クランベリーのポレンタタルト
甘いけれど重すぎないものが食べたい、そんな時にこのタルトを焼きます。クランベリーはほとんど形を保ったまま、火が入るとやさしく弾けて、砂糖やクリームと相性抜群のキリッとした酸味を残してくれます。
クラストは少し遊び心を入れています。小麦粉に細かいポレンタを混ぜることで、主張しすぎない軽やかなザクッと感が生まれます。食感に奥行きが出るんです。レモンの皮も忘れずに。あの柑橘の香りが全体をぐっと引き上げてくれます。
焼いている間、キッチンにはバターとバニラの甘い香り、そこにクランベリーの鋭い香りが重なります。フィリングがふつふつと泡立ち、縁がこんがり色づいてくると、ついオーブンの前をうろうろ。ごく普通の反応です。

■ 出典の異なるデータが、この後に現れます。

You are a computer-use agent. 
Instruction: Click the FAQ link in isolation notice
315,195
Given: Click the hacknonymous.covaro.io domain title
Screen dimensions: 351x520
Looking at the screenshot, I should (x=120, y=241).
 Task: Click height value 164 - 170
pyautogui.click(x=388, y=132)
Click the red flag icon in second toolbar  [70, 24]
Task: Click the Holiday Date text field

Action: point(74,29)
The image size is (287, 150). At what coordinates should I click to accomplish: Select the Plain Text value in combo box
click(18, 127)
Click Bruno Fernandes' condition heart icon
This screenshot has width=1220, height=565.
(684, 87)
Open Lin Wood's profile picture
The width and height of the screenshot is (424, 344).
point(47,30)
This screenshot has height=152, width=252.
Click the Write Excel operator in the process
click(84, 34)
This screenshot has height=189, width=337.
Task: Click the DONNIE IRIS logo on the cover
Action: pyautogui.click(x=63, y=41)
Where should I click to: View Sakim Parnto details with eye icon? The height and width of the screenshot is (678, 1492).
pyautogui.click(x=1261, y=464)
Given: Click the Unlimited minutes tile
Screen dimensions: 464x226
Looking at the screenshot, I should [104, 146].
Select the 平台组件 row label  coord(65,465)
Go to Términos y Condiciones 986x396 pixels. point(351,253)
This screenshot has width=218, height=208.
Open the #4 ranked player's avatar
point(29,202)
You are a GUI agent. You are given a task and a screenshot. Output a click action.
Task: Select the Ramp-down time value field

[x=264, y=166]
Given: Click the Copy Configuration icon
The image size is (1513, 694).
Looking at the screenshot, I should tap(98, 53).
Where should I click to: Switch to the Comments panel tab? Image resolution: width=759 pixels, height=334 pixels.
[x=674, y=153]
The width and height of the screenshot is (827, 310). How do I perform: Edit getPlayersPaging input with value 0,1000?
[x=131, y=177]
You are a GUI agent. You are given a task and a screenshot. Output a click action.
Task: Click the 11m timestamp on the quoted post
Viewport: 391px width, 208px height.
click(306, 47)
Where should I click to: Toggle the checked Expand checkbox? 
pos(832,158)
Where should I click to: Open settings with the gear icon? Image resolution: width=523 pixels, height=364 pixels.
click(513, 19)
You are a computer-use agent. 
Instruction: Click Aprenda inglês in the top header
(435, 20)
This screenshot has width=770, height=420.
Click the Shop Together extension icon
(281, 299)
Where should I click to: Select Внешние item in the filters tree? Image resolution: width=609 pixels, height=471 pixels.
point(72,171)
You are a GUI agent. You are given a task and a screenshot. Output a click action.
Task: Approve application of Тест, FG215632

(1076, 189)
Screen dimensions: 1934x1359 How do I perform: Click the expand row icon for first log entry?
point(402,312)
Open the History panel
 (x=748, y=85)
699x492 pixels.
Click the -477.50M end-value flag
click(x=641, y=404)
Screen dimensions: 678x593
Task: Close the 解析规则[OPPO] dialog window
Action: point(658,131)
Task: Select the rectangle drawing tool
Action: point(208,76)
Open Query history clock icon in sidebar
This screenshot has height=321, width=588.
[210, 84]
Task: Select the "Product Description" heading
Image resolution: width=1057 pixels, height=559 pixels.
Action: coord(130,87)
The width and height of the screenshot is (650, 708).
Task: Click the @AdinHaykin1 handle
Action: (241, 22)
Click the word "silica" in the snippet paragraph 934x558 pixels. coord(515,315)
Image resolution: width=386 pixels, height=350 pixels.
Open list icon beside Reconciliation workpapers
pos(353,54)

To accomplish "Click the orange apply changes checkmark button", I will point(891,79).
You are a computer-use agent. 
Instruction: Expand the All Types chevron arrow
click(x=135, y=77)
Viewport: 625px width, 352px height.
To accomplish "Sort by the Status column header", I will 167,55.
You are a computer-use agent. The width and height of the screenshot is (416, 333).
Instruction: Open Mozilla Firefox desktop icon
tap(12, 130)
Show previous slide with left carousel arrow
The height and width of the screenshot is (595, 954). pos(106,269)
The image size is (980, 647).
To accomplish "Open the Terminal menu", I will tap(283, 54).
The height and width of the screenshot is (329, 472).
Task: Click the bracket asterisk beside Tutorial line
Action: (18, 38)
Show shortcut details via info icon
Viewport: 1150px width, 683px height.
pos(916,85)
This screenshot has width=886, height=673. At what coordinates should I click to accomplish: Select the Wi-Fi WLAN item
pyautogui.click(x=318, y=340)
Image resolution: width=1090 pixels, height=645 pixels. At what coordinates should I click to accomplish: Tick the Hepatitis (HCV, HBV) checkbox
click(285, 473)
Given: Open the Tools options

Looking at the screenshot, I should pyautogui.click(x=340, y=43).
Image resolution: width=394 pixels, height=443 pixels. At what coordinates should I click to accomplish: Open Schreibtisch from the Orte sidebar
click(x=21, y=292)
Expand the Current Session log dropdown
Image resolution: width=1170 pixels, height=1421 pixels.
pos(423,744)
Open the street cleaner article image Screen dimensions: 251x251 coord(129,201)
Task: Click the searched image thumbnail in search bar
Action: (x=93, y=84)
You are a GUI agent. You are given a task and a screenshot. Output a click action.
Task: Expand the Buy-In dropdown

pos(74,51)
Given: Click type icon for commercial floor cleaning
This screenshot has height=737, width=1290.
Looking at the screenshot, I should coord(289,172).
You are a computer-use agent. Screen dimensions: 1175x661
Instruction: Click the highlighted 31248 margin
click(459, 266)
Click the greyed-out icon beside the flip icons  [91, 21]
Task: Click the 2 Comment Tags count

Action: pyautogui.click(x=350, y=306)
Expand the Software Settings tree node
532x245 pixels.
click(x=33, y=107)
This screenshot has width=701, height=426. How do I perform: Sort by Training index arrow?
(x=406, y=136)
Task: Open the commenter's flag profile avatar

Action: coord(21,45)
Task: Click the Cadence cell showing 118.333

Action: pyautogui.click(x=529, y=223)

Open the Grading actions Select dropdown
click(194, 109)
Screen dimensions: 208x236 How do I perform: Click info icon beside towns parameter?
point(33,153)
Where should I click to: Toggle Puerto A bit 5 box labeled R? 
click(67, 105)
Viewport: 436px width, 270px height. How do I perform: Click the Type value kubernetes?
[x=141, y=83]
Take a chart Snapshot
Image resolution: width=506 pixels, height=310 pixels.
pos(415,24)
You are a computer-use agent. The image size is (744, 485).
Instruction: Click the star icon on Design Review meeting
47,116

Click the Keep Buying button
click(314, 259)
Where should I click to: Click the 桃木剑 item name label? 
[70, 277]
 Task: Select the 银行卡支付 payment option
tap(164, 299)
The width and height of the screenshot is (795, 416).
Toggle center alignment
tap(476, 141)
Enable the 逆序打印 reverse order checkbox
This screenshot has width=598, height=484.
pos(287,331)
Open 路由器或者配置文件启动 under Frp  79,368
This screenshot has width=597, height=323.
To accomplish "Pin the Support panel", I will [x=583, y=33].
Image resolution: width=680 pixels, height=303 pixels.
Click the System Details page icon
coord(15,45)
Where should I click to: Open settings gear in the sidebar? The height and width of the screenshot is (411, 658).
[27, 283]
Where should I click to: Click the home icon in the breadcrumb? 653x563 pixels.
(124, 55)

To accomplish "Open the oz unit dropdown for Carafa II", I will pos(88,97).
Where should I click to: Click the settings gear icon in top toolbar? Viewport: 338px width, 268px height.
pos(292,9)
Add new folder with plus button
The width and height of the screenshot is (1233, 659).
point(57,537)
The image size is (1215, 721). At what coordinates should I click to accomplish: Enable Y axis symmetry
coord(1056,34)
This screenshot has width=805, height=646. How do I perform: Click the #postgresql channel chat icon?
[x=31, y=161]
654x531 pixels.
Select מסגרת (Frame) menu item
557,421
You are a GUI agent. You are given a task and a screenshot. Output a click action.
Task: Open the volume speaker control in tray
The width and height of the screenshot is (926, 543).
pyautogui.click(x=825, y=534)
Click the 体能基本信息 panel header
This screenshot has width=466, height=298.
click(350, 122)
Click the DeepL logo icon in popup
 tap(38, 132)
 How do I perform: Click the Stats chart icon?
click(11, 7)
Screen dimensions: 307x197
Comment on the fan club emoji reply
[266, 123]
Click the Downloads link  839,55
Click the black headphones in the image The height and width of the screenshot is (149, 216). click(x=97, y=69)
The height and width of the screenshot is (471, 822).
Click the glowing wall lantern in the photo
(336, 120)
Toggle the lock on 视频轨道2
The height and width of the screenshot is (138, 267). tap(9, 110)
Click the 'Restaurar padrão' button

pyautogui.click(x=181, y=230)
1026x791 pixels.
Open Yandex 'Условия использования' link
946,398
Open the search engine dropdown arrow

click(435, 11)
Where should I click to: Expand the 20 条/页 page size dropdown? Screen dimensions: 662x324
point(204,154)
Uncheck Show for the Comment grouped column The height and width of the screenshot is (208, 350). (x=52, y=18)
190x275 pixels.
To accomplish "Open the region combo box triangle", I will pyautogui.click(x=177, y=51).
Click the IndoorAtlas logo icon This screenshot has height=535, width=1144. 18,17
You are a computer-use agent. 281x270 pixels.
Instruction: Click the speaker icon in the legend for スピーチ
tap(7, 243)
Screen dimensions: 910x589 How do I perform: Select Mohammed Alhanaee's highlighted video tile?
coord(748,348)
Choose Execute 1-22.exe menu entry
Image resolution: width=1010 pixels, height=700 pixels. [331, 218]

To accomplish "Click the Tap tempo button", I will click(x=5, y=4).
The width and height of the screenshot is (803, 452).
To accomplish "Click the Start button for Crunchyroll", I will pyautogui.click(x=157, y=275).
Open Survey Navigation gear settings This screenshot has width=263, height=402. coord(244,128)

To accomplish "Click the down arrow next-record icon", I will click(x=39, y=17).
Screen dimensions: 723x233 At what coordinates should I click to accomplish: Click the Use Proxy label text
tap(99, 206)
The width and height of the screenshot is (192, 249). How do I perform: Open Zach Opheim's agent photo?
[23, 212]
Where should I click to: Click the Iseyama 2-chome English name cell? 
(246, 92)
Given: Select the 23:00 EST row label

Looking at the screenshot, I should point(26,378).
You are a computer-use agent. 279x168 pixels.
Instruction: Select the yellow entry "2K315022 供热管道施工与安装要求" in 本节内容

少し冷まして、中心が落ち着きつつも柔らかさが残る頃に出すのが好きです。粉砂糖を軽くふってもいいし、そのままでも十分。正直、飾り立てなくてもちゃんと主役になります。
所要時間
1時間30分
下ごしらえ
30分
調理時間
40分
人分
8
Elena Rodriguez 著
Elena Rodriguez
ラテン料理シェフ
メキシカンとラテン風の料理
作り方
- 1
まずはクラストから。フードプロセッサーに小麦粉、ポレンタ、砂糖の大部分、塩、レモンの皮を入れます。全体が均一になり、ほのかに柑橘の香りが立つまで数回回します。目安は1〜2分です。
2分
- 2
冷たいバターを散らして加え、再びパルスします。目指すのは、握るとやっとまとまる砂浜の砂のような質感。考えすぎなくて大丈夫です。
3分
- 3
小さなボウルで全卵、オリーブオイル、バニラ少々を混ぜます。短く回しているプロセッサーに注ぎ入れ、生地がまとまり始めるまでパルスします。まとまらなければ水を小さじ1加えて再度回します。平らな円形にまとめ、包んで冷蔵庫で休ませます。少しお昼寝です。
1時間5分
- 4
生地を冷やしている間にクランベリーを準備します。鍋を弱火にかけ、残りの砂糖を入れてゆっくり溶かします。急がないのがコツ。コーンシロップを加えて軽く沸かし、つやが出て泡立ってきたらクランベリーを投入。やさしく弾ける音がし、赤い果汁が広がるまで数分混ぜます。ボウルに移し、少し冷まします。
10分
- 5
オーブンを180℃に予熱します。冷えた生地を直径約30cmに伸ばし、底が外れる25cmのタルト型に敷き込みます。破れても指で補修すればOK。縁まで押し込み、余分を切り落とします。
10分
- 6
ボウルでクリームと小麦粉大さじ数杯をなめらかになるまで混ぜます。卵黄、残りのバニラ、塩ひとつまみを加えて再度混ぜます。特別なことはせず、滑らかさを意識します。
4分
- 7
冷ましたクランベリーにカスタードを注ぎ、実をつぶさないようやさしく混ぜ合わせます。用意したクラストに流し入れ、タルト型ごと天板にのせます。後片付けが楽になります。
3分
- 8
縁がふつふつと泡立ち、クラストが濃い黄金色になるまで約40分焼きます。中心は少し揺れる程度でOK。冷める途中で落ち着きます。バター、バニラ、クランベリーの香りに包まれますが、見張りすぎないように。
40分
- 9
型に入れたまま冷まし、側面を外します。少し冷えた状態か常温で提供します。粉砂糖を軽くふるのも良いですが、そのままでも十分においしいです。
30分
💡おいしく作るコツ
- •生地を伸ばすときに割れても、型の中で押し戻せば大丈夫。このクラストは意外と寛容です。
- •クランベリーを卵入りのフィリングに混ぜる前に、少し冷ましてください。熱いままだと卵が固まってしまいます。
- •クラストをなめらかに仕上げるには、細挽きのポレンタかインスタントのコーンミールがおすすめです。
- •バターが垂れても安心なように、タルト型は天板にのせて焼くと後片付けが楽です。
- •数時間置いた方が味がなじむので、作り置きデザートにも向いています。